Accepting that as a fact she couldn’t do anything about at the moment, Jenn opted for ignoring it and took the lead to the house, being careful not to slip on the walkway that had been shoveled at some point but was once again covered in snow.
When they reached the double front doors with their elaborate ovals of stained glass in the top halves, Matt went ahead of her to open one for her.
“There you go,” he said to urge her inside.
Jenn stepped into a big brightly lit foyer and felt a blast of heat that chased the chill back outside before Matt closed the door.
“We’ve missed supper by now,” he said then. “So how about I show you to your room and give you half an hour to settle in? Then we can meet in the kitchen and I’ll rustle us up something to eat.”
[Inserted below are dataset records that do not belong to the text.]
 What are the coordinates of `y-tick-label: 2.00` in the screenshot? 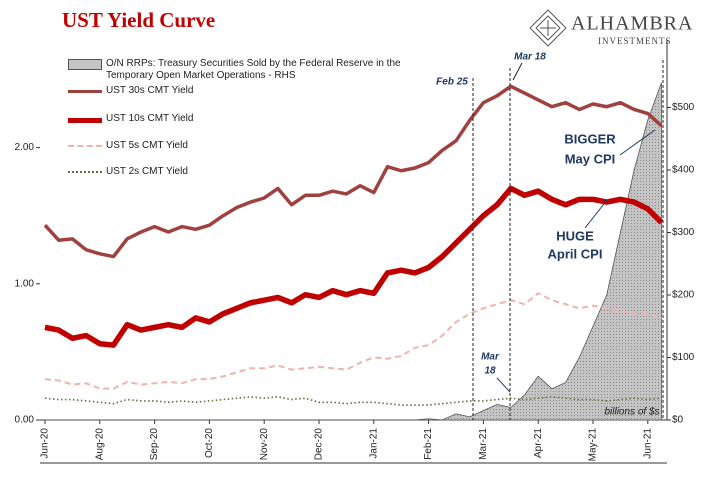 It's located at (25, 148).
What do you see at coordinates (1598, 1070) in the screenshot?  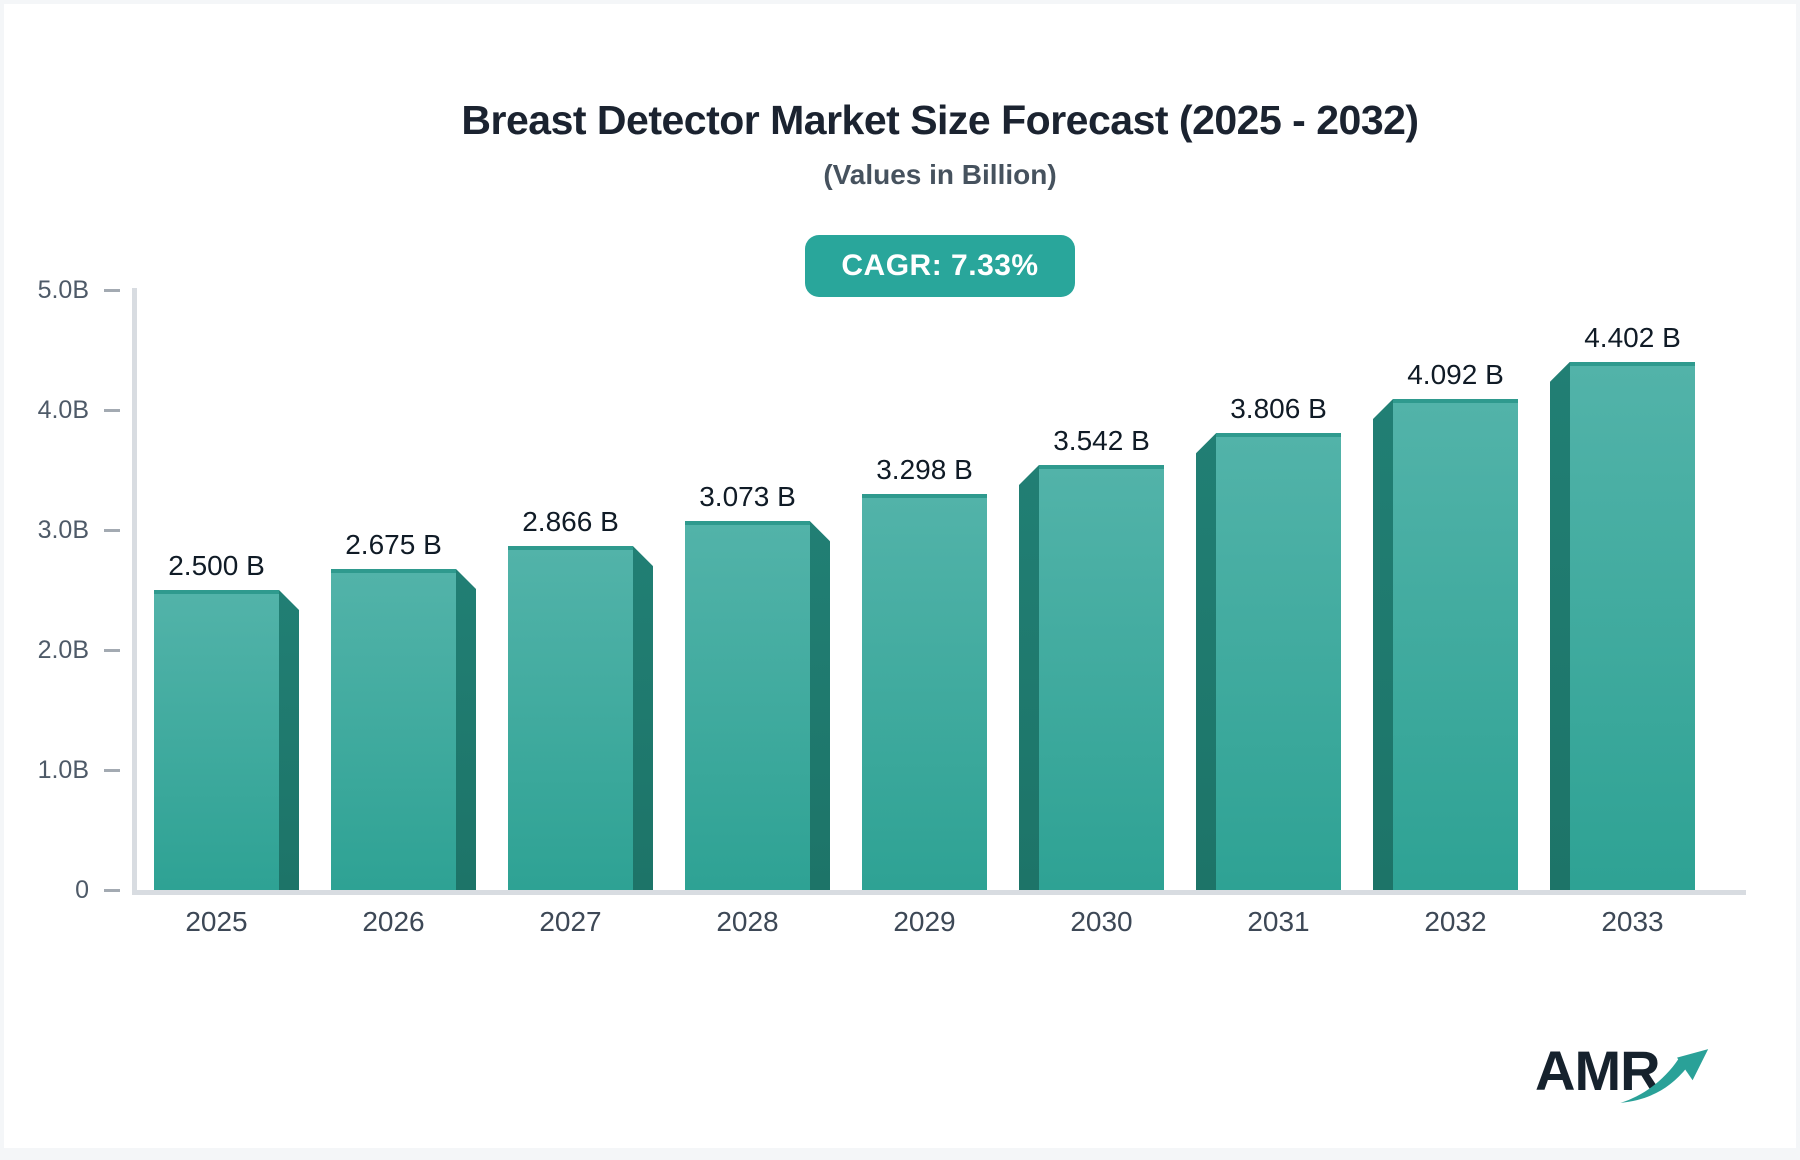 I see `amr-logo-text: AMR` at bounding box center [1598, 1070].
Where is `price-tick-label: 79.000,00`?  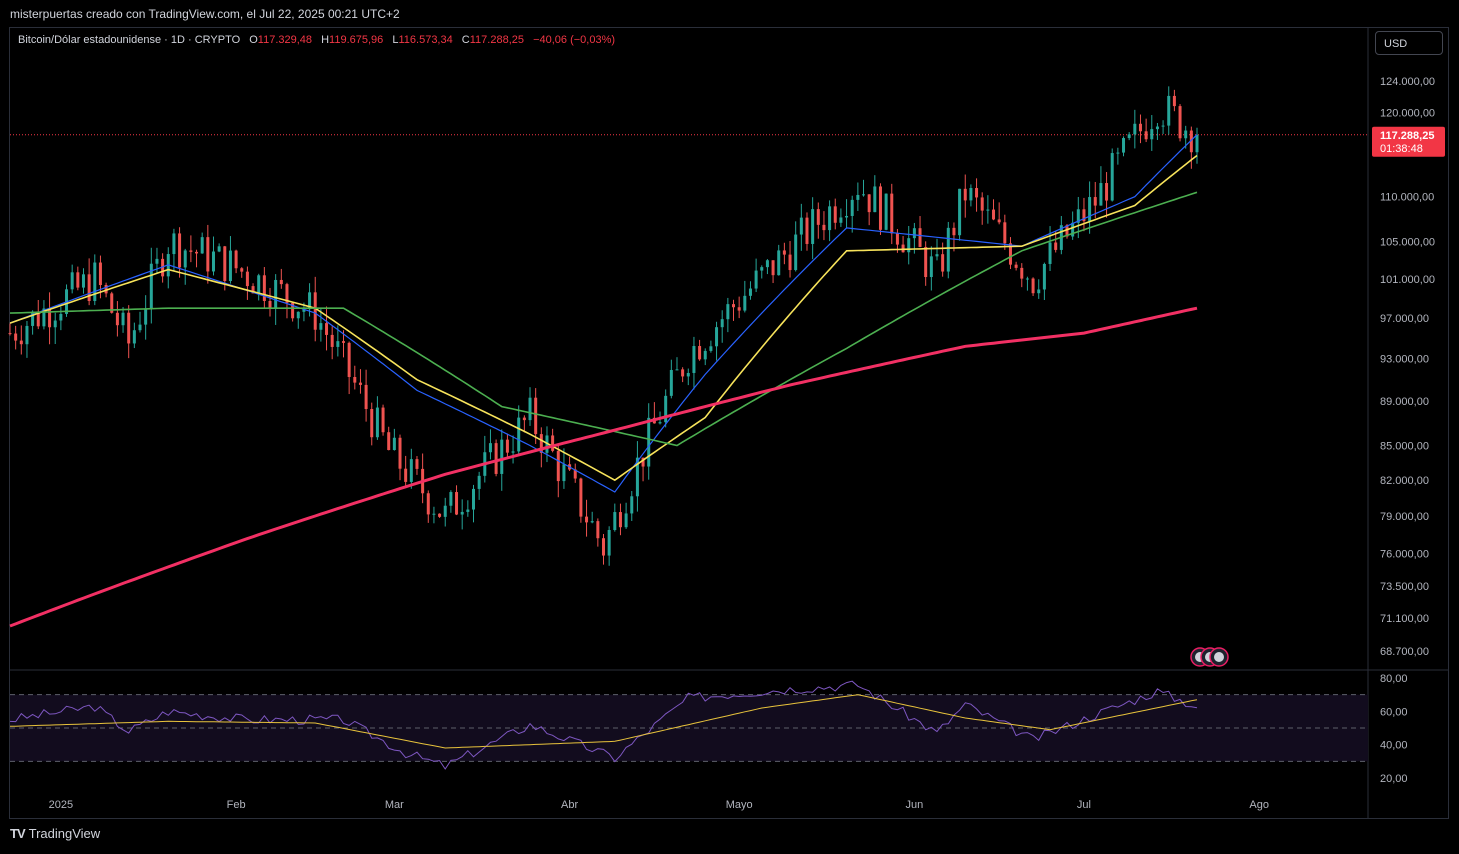
price-tick-label: 79.000,00 is located at coordinates (1404, 517).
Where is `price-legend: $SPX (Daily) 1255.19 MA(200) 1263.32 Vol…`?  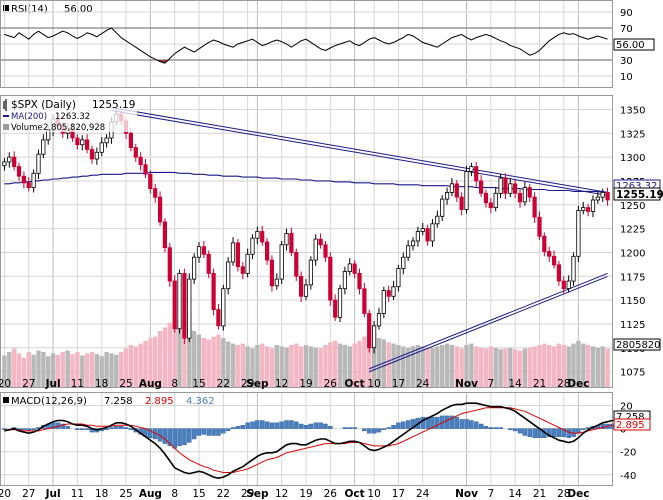 price-legend: $SPX (Daily) 1255.19 MA(200) 1263.32 Vol… is located at coordinates (69, 115).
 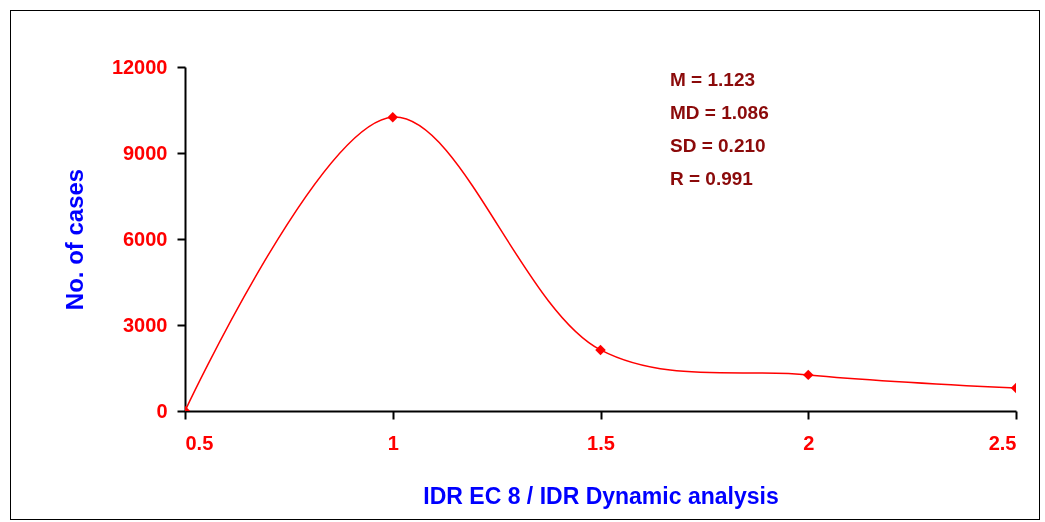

There were voices coming from somewhere toward the rear of the house and what sounded like post-meal cleanup. No one was in sight but Jenn was having another of those informational blips about who those voices likely belonged to.
Not that they seemed familiar, but for some reason she had a pretty good idea of who lived in this house.
She opted for keeping it to herself though and merely said, “That sounds good.”
Matt pointed his dimpled chin to the left where Jenn was reasonably certain a hallway that matched the one on the right would take her to the left wing she’d seen from outside. “I’ll put you up in the room next to mine. It’s straight down there, the third door.”
Again he waited for her to precede him.